9 January 2024
An ARC West evaluation of SHaRED has shown the programme to be successful in reducing emergency department (ED) attendance and hospital admissions among ‘high impact users’ of EDs. Results of the Health Innovation West of England programme, which aims to improve how these patients are managed, have been published in BMJ Open Quality.
In England, patients who attend EDs five or more times a year represent 2% of attendees but account for 11% of attendances. These patients are known as high impact users who often experience extremely challenging situations.
The SHarED (Supporting High impact users in Emergency Departments) programme, which was named ‘Urgent and Emergency Care Safety Initiative of the Year’ at the 2023 HSJ Patient Safety Awards, supported ED teams to introduce personalised care plans for high impact users. These plans helped staff to engage with patients about their behaviour and needs, giving recommendations on how to interact with and care for patients. The programme also promoted collaboration between different specialist teams across the health and care system for more integrated care.
The evaluation showed SHarED was successful in reducing ED attendance and hospital admissions among high impact users.

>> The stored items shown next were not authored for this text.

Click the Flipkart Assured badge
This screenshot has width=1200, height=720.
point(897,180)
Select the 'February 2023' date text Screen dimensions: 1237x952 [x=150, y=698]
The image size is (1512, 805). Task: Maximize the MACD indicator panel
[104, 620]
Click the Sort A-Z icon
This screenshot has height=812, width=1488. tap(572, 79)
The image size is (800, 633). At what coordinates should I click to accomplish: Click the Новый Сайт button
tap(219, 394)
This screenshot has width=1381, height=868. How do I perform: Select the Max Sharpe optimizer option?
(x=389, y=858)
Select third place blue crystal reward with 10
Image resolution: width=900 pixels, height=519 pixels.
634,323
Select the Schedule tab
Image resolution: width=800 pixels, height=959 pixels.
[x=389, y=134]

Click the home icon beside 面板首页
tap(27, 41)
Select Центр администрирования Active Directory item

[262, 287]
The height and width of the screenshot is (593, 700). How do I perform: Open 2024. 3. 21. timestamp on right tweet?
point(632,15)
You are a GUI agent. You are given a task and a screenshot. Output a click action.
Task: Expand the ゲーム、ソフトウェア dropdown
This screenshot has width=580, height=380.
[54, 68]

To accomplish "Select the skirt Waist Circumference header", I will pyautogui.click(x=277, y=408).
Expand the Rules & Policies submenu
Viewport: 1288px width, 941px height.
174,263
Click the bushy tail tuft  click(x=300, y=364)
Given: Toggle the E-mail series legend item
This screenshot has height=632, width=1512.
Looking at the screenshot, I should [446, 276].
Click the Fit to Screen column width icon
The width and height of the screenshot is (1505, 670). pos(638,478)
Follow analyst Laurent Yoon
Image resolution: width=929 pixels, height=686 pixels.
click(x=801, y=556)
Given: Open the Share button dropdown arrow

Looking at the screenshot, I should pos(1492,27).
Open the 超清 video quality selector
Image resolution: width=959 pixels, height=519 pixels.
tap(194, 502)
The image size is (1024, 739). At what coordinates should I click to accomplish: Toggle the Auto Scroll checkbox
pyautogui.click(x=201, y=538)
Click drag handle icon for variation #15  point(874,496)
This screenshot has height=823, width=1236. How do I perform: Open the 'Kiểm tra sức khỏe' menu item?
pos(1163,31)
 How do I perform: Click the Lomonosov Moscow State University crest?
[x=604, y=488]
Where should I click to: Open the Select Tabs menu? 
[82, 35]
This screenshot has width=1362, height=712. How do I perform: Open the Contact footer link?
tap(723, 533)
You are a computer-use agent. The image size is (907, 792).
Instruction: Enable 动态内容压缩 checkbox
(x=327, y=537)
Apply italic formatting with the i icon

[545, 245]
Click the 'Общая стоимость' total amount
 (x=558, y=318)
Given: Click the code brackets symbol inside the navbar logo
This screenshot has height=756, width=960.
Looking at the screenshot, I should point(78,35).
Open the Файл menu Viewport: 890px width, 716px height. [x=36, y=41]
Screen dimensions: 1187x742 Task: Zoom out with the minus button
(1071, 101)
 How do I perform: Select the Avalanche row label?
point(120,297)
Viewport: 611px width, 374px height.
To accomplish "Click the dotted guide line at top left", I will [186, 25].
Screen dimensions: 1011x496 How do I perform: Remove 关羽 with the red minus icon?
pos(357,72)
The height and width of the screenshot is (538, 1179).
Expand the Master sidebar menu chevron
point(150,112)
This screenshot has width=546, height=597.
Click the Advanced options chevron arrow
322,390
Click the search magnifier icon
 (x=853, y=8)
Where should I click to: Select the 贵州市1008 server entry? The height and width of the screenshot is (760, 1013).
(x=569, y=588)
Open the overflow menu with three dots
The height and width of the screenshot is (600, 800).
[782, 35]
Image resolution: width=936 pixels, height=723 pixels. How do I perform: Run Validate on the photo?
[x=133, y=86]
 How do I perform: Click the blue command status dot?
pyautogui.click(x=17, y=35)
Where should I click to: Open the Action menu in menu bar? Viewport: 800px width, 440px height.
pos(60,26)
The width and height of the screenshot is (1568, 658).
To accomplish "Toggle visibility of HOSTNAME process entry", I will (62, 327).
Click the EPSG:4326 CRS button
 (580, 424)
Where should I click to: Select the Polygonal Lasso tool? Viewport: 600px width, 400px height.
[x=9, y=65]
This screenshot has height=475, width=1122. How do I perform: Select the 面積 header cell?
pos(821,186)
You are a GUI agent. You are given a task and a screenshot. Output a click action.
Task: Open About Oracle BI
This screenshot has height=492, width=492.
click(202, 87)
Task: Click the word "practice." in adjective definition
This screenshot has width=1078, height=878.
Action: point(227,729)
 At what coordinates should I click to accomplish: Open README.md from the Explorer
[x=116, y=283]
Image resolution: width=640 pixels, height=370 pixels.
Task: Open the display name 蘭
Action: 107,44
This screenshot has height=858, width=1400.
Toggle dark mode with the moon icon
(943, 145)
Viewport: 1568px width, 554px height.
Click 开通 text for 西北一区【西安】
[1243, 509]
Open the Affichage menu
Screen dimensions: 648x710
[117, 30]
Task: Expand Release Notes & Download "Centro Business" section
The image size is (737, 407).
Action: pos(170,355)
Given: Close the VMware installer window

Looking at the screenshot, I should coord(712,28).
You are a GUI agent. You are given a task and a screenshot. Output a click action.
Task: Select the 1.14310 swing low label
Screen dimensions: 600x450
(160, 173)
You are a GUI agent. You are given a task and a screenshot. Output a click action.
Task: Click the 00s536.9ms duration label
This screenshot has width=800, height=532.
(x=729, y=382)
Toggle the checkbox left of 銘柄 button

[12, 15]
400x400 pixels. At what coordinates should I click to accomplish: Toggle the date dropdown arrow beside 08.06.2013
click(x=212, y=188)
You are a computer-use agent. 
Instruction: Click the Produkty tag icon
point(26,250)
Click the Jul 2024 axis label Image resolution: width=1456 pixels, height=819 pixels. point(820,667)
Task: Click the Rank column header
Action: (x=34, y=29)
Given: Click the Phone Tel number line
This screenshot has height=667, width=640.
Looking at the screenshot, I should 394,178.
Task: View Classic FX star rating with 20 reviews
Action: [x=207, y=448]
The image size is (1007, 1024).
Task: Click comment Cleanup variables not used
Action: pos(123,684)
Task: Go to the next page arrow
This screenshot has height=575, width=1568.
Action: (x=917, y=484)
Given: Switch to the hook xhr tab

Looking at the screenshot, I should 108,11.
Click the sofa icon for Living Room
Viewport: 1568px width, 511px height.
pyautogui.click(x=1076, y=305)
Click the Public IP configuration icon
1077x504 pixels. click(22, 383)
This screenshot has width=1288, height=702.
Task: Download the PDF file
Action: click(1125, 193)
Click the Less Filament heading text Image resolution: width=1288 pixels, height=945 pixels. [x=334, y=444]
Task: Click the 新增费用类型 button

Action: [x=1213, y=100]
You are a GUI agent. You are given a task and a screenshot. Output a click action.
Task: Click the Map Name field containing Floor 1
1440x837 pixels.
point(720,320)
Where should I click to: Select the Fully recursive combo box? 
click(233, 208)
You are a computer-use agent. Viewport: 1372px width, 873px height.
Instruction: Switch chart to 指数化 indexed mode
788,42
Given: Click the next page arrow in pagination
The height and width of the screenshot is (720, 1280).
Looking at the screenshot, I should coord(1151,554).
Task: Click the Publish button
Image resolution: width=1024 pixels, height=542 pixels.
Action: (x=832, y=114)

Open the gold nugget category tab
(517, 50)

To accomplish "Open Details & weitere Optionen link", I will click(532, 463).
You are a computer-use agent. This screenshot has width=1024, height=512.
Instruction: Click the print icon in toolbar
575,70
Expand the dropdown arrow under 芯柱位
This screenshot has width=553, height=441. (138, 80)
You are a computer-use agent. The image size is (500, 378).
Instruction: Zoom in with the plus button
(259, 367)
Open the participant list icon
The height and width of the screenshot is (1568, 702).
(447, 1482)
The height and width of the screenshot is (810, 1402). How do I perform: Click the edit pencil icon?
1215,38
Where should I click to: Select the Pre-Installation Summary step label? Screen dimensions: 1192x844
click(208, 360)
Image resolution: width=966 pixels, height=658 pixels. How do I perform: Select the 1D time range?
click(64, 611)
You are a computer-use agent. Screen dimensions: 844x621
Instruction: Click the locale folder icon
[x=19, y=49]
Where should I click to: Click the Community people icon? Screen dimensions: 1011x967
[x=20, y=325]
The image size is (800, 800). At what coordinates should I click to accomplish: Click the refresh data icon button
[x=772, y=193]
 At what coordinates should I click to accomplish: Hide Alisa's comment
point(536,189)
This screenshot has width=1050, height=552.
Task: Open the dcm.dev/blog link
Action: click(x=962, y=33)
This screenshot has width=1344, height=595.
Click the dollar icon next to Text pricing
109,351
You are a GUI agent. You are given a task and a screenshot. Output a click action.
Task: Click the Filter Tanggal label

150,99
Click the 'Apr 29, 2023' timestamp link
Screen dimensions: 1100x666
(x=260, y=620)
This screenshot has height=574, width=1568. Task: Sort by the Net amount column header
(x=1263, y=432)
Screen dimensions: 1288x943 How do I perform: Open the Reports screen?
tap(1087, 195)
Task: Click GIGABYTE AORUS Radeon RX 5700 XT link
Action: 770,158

Emergency department attendance went down by 33% and hospital admissions reduced by 67% for those high impact users enrolled in SHarED where data was available.
A total of 148 high impact users enrolled in the programme, but the amount of data available for emergency department attendance and hospital admission follow-up varied. Data was available for 86% of SHarED patients for six months before and after being enrolled.
SHarED enabled training on the management of high impact users to be given to 55% of staff across the emergency departments.
Interviews showed the staff involved in the programme felt SHarED was very positive for both emergency department staff and high impact users. They believed care was more appropriate, consistent and person-centred. They also felt patients would experience less stigma if staff were more empowered to help them.
The evaluation, ‘Supporting High-impAct useRs in Emergency Departments (SHarED) quality improvement: a mixed-method evaluation’, published in the BMJ Open Quality, also highlighted how SHarED empowered ED staff and showed that the project improved both care for high impact users and the working conditions of staff.
Overall, it recommended that Integrated Care Boards should consider funding teams focused on these patients and that rollout of the SHarED model could help establish better services and reduce ED attendance and admissions.